Image feature detection, description, and matching

Most AR methods use image features, that can be automatically detected by a variety of methods benchmarked by Tareen et al.13 on non-surgical datasets. Scale-invariant feature transform (SIFT) was found to be the most accurate, while Oriented FAST and Rotated BRIEF (ORB1000) was the fastest feature-detector-descriptor algorithm. A comparison of seven feature detectors on the green channel of standard color videos from brain surgeries showed, that KAZE14 was the most robust and provided the highest density of features15. For homogenous spatial distribution of features, fast implementations of Adaptive Non-Maximal Suppression (ANMS) have been described16. The description of features can be accelerated by the use of BEBLID, a binary descriptor trained with AdaBoost17.

After detection and description, feature matching is used to find corresponding points in different images. Puerto-Souza et al.18 presented a hierarchical multi-affine (HMA) algorithm, based on k-means clustering of features, to address the difficulties of feature matching in MIS images with non-planar and moving objects. HMA provides accurate results for individual image regions, but many dense features are required to cover the entire image, which increases computation time.

Matched features can be used for fast and long-term tracking of tissue or instruments in laparoscopic scenes19. To address the specific challenges of feature tracking in MIS image data, affine-invariant anisotropic regions20 and methods for selecting the most suitable algorithm based on the input data at runtime were proposed21. Although these methods are promising, they are computationally expensive and continuous feature tracking is not necessary for image registration.

Finally, the corresponding features of two images are required for the estimation of the homography, a 3 × 3 transformation matrix used for image alignment, obtained by Random sample consensus (RANSAC).

Deep homography estimation (DH-NN)

Recently, deep convolutional neural networks were used for homography estimation (DH-NN) on non-clinical images for the first time22. DH-NN methods do not require matched features, which is beneficial in scenes with low texture, challenging light conditions, or clustered features. On the other hand, a lot of image data is needed for training and the processing is computationally expensive. The process for generating synthetic training data for DH-NN by applying random perspective transformations described in DeTone et al.22 was transferred to capsule endoscopy and thus used in the clinical context23. That method was applied to image sequences and developed further for the continuous generation of synthetic data during training by Huber et al.24. They benchmarked different DH-NN against feature-based methods for laparoscopic camera motion estimation, aiming at camera automation, independent from object and instrument motion. In another application, DH-NN-based mosaicking was used to enable the expansion of the field-of-view in fetoscopic image data25. Moving objects and depth differences are challenging for DH-NN as the whole image contributes to homography estimation. Therefore, an outlier rejection, known from RANSAC, was introduced for content-aware unsupervised deep homography estimation, that was trained and evaluated with non-clinical data26. Nie et al.27 extended the depth-awareness of DH-NN with the estimation of a multi-grid deformation mesh for handling real-world images with parallax (MG-DHNN).

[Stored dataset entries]

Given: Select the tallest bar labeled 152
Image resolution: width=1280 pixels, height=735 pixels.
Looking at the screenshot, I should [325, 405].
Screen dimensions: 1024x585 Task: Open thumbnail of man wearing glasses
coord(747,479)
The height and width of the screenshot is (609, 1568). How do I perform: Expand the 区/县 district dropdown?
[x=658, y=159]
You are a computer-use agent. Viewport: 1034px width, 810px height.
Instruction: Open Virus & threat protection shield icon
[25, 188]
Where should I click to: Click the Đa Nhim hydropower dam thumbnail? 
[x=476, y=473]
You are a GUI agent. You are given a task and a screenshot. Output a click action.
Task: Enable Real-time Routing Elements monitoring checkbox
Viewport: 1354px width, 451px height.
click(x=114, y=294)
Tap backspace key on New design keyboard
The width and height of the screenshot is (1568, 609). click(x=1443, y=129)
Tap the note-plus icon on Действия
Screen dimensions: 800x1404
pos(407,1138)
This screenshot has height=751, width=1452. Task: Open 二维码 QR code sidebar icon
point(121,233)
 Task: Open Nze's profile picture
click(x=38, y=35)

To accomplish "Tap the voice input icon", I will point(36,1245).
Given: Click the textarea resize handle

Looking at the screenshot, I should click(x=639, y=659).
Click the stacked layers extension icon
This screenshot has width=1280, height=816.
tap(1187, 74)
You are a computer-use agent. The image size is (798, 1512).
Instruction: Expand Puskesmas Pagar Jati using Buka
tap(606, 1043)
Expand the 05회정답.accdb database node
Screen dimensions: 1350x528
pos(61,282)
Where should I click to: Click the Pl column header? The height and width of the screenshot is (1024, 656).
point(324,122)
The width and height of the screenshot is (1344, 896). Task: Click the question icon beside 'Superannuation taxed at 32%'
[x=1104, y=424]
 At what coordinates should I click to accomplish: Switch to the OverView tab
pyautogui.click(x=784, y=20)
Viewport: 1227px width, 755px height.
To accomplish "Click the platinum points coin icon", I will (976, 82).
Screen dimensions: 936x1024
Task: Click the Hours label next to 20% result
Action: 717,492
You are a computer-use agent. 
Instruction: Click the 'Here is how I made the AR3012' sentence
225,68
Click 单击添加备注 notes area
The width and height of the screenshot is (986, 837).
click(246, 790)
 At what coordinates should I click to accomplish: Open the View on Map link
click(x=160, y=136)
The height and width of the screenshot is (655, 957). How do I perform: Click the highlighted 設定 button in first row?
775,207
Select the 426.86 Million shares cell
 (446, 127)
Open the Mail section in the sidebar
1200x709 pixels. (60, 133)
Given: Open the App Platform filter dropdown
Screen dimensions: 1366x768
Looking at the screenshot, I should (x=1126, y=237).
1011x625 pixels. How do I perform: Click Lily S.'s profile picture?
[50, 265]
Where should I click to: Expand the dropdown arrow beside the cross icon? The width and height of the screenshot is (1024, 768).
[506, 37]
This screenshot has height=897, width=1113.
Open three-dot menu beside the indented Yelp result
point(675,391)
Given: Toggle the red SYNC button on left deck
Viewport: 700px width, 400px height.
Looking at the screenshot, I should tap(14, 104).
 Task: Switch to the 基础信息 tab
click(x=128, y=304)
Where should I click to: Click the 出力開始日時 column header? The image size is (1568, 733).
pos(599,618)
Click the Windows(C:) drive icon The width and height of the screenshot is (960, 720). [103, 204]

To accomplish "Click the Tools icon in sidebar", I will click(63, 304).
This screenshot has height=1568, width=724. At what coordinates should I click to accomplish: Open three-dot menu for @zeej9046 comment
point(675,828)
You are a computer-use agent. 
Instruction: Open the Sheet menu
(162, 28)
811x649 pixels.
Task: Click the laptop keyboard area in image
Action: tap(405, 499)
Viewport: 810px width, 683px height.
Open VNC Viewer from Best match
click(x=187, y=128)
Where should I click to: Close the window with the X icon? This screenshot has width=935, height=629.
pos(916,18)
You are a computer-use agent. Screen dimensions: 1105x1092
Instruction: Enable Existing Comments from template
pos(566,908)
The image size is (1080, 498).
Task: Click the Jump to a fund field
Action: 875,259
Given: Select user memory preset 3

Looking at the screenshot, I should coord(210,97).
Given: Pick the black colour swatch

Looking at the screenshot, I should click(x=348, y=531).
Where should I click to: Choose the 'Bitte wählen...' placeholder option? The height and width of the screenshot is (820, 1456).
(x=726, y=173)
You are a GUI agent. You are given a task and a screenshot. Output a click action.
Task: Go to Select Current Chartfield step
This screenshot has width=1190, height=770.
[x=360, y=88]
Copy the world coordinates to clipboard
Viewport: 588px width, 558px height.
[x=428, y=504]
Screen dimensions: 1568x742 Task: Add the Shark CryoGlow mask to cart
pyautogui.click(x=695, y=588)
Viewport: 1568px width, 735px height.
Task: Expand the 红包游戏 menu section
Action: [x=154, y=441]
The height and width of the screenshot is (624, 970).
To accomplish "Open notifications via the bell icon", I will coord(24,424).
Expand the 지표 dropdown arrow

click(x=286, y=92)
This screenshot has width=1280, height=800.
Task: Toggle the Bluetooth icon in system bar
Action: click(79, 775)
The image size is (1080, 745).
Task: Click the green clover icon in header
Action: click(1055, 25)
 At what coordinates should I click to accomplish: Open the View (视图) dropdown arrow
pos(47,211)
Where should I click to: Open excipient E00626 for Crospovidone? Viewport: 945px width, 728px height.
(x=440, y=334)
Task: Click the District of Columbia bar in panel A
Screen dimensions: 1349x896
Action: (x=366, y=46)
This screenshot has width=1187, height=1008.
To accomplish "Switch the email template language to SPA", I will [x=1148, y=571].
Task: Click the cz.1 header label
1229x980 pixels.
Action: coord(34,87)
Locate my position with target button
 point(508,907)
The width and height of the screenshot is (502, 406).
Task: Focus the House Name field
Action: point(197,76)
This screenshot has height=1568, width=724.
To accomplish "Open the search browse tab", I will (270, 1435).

REQUIRED ACTIONS =>
A. Reproduce the passage on image feature matching and homography estimation from "Finally, the corresponding" to "sample consensus (RANSAC).".
B. List every author surname that appears in the passage on image feature matching and homography estimation.
You will not need the records.

ANSWER LIST =>
A.
Finally, the corresponding features of two images are required for the estimation of the homography, a 3 × 3 transformation matrix used for image alignment, obtained by Random sample consensus (RANSAC).

B.
- Tareen
- Puerto-Souza
- DeTone
- Huber
- Nie